Voltage across inductor is somehow negative despite diodes?

[microdosemishief]

Homework Statement

Trying to make sense of yellow line in simulation graph

Relevant Equations

v = Ldi/dt

I tried to simulate a circuit from MIT Power Electronics Lecture 2, and this is the simulation when it has reached periodic steady state.
I added ground, original circuit didn't have one.

Yellow line - v(vy, vz) - should be voltage across inductor L2.

I know that the negative yellow line corresponds to when current is decreasing, and I know average voltage across L2 is 0 to match ideal inductor characteristics.

But intuitively why is the inductor voltage like this? Is the little bit of current through the diodes Roff significant here? How is the inductor able to have negative voltage with positive current?

 

[Baluncore]

Homework Statement: Trying to make sense of yellow line in simulation graph
Relevant Equations: v = Ldi/dt

How is the inductor able to have negative voltage with positive current?

v = L⋅ di/dt
As the current rises and falls, di/dt changes sign.
What does that do to the voltage across the inductor?

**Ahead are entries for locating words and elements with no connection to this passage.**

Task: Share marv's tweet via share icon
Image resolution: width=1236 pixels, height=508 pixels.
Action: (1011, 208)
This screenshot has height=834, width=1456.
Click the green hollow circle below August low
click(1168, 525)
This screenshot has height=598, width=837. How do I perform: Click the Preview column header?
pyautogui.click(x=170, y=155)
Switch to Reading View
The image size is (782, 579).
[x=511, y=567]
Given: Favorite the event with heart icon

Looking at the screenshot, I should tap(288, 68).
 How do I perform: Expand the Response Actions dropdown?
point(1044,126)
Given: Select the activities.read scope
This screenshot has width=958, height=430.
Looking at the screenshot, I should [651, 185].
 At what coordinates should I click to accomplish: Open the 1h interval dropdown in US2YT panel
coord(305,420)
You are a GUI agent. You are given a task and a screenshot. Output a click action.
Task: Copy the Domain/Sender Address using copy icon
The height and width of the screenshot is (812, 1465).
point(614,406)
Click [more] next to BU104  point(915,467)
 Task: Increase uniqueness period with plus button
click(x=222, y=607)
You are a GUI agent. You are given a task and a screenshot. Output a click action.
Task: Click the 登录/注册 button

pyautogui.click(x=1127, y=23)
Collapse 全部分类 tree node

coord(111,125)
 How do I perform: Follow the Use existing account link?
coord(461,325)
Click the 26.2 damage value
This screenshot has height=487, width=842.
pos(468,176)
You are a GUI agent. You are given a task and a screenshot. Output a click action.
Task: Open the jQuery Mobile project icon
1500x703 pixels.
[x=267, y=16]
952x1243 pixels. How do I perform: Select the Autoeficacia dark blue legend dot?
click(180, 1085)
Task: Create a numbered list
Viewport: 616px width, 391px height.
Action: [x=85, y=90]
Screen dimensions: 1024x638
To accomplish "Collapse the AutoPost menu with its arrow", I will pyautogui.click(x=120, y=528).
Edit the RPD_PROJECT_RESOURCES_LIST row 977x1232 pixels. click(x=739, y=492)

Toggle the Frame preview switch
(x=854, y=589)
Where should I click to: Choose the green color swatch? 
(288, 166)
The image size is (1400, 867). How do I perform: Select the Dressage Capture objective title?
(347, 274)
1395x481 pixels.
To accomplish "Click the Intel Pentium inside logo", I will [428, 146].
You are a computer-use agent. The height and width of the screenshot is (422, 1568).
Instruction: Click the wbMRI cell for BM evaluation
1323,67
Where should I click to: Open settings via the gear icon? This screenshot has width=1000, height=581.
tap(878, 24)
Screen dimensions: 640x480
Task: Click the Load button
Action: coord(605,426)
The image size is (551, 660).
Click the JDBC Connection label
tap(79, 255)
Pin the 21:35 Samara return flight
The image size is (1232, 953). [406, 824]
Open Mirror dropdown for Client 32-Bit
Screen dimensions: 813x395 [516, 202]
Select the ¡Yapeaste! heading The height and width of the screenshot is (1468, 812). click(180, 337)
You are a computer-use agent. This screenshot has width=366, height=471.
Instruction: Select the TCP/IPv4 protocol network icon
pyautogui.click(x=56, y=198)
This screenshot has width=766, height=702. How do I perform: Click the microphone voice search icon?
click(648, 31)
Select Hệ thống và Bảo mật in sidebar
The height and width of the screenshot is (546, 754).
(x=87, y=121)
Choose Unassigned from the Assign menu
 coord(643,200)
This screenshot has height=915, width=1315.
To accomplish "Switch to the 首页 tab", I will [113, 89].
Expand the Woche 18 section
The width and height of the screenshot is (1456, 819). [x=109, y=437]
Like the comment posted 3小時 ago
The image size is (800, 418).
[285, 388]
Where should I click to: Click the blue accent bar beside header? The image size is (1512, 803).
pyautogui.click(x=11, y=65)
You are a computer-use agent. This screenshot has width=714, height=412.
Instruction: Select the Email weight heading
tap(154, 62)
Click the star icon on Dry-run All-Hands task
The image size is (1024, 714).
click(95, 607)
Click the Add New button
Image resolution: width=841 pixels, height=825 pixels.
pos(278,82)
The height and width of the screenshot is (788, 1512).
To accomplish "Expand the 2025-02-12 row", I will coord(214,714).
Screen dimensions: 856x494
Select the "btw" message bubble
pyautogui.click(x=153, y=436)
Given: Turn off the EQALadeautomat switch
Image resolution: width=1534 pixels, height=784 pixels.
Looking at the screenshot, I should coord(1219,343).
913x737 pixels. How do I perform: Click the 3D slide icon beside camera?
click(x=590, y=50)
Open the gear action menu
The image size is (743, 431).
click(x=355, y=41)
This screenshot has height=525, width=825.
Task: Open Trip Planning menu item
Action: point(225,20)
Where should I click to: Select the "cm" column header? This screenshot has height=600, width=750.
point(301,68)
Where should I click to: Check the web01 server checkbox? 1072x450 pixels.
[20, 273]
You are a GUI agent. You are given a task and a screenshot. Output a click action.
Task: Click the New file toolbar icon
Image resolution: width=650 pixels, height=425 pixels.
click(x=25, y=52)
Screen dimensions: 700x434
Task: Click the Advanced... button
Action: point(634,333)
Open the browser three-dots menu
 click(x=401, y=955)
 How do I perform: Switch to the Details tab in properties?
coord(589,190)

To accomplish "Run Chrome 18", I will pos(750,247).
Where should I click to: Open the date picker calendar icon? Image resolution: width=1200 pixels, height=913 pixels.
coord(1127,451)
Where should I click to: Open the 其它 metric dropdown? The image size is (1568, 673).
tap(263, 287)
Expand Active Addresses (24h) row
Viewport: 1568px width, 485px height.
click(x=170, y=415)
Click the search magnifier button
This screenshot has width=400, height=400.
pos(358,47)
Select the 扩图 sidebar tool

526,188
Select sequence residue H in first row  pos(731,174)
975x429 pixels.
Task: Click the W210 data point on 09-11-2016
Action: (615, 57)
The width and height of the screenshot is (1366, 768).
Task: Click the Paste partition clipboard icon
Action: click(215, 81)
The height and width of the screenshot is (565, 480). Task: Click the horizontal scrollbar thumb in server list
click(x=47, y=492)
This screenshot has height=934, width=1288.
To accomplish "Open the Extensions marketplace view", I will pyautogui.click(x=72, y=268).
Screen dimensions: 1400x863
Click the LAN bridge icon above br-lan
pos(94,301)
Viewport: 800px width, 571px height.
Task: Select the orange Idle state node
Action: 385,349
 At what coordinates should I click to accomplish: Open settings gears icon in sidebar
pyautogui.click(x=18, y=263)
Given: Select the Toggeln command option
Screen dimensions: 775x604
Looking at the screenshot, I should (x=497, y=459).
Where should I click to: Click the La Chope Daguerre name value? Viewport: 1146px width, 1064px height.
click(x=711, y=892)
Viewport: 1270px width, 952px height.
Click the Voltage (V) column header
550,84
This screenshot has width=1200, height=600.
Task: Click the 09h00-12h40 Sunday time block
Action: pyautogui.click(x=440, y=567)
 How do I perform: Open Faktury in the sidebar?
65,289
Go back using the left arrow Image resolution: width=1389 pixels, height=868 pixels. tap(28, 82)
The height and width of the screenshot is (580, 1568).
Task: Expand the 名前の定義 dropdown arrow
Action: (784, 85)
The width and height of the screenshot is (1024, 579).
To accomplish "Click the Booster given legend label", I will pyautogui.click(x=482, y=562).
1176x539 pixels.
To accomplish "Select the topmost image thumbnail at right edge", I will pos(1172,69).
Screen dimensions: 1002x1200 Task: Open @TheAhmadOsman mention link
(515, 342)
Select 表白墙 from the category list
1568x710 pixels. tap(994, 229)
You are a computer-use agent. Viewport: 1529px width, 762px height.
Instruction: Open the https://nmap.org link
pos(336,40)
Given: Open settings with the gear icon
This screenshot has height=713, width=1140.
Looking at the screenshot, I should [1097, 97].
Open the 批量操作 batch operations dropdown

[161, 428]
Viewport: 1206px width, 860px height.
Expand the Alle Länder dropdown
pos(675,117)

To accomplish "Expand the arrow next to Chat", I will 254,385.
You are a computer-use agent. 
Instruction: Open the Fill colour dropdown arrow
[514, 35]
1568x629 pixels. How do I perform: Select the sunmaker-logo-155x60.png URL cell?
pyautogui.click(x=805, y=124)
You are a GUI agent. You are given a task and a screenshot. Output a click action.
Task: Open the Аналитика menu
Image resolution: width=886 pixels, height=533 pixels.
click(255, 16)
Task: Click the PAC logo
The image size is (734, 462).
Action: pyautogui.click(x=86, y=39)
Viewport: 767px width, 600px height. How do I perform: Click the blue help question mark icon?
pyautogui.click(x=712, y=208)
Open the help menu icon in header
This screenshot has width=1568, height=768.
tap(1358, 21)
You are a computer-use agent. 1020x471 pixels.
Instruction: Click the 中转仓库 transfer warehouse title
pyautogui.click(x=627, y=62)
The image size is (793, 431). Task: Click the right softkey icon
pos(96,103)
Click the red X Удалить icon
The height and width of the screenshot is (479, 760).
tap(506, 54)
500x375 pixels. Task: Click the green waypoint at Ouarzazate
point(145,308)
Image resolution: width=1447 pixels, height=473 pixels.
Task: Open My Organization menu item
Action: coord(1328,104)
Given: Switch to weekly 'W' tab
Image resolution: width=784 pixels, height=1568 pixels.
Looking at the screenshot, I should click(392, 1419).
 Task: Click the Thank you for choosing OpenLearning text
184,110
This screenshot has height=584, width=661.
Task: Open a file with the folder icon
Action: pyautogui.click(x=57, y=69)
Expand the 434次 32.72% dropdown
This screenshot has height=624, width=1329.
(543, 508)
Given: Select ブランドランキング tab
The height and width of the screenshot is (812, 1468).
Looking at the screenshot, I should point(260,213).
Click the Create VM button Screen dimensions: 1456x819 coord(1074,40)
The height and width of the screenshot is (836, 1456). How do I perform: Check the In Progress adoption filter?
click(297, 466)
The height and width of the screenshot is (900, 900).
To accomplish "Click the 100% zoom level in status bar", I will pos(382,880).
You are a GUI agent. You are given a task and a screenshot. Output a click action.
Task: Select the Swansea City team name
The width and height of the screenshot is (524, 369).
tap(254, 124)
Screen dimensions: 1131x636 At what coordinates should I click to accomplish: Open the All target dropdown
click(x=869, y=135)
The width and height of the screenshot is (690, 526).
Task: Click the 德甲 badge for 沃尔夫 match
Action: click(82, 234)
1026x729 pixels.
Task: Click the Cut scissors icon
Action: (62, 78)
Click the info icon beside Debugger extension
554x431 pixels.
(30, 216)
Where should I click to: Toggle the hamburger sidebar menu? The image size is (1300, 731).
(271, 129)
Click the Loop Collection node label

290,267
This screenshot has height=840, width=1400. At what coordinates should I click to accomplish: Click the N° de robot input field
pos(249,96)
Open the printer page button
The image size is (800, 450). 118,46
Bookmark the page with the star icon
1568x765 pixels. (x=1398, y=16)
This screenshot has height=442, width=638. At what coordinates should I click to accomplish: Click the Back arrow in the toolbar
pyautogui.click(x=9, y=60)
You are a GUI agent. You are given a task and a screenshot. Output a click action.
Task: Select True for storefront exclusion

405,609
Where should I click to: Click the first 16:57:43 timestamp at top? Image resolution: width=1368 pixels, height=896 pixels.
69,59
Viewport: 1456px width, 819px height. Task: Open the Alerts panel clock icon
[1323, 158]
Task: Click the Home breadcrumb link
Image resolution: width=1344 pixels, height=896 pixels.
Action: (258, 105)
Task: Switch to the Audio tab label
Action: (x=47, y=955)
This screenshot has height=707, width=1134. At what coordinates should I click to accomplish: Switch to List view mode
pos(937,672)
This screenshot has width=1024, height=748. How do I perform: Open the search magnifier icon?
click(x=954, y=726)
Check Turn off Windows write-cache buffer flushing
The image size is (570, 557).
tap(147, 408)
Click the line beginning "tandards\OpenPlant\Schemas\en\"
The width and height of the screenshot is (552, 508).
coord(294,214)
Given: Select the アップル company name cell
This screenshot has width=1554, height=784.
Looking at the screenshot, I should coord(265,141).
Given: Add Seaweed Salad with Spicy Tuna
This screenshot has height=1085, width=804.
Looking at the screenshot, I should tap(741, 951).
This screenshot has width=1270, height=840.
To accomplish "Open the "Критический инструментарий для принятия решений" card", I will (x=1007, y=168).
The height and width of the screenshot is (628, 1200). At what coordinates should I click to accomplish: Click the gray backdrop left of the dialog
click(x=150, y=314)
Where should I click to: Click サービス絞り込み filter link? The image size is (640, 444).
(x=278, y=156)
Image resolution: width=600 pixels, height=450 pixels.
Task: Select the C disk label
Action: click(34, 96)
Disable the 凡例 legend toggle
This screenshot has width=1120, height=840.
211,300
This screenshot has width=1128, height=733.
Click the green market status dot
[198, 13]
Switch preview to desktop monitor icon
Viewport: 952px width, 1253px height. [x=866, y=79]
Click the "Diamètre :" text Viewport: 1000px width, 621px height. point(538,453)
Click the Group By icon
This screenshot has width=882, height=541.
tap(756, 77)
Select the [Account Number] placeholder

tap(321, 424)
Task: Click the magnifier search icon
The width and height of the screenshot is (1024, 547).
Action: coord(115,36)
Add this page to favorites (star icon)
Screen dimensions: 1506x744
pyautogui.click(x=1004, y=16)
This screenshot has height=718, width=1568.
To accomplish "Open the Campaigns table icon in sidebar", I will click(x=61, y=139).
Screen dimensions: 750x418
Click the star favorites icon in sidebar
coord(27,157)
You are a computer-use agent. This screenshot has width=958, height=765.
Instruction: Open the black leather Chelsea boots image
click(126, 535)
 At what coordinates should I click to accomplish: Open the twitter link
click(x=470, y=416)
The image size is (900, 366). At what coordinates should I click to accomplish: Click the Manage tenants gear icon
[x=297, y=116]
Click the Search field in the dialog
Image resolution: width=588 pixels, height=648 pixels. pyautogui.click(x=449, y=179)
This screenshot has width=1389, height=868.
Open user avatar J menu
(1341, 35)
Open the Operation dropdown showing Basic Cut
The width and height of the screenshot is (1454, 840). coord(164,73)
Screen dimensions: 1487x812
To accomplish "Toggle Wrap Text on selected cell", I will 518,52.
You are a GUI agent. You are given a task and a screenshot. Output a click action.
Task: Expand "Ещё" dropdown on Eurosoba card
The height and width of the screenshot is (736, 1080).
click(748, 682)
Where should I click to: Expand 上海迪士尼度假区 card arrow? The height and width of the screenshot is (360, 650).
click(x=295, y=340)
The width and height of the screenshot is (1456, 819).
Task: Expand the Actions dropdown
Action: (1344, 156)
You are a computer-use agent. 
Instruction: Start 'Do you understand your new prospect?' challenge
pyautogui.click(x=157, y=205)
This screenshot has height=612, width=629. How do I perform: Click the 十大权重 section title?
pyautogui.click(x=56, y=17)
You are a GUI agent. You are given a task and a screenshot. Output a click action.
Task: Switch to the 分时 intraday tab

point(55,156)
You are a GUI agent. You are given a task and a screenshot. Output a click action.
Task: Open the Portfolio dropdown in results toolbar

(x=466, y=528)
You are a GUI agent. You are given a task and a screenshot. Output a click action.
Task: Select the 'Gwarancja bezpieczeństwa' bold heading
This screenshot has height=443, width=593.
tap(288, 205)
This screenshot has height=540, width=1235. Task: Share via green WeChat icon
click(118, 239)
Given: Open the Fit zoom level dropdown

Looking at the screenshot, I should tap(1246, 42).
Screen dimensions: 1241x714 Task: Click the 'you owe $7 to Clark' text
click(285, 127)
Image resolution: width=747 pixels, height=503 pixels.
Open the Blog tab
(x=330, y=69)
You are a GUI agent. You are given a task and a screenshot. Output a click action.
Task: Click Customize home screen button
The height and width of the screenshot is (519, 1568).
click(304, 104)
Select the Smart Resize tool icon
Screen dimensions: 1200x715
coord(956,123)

While V2 is positive, current flow increases through D3, L2 and R2.
When V2 goes negative, current through D3 turns off, so the inductor conducts through D2 while the L2 current flow is reducing.

There is no reservoir capacitor in that circuit, instead there is a reservoir inductor to keep the output current flowing while D3 is off.

Ground is needed by SPICE simulations as internal voltages must be relative to something.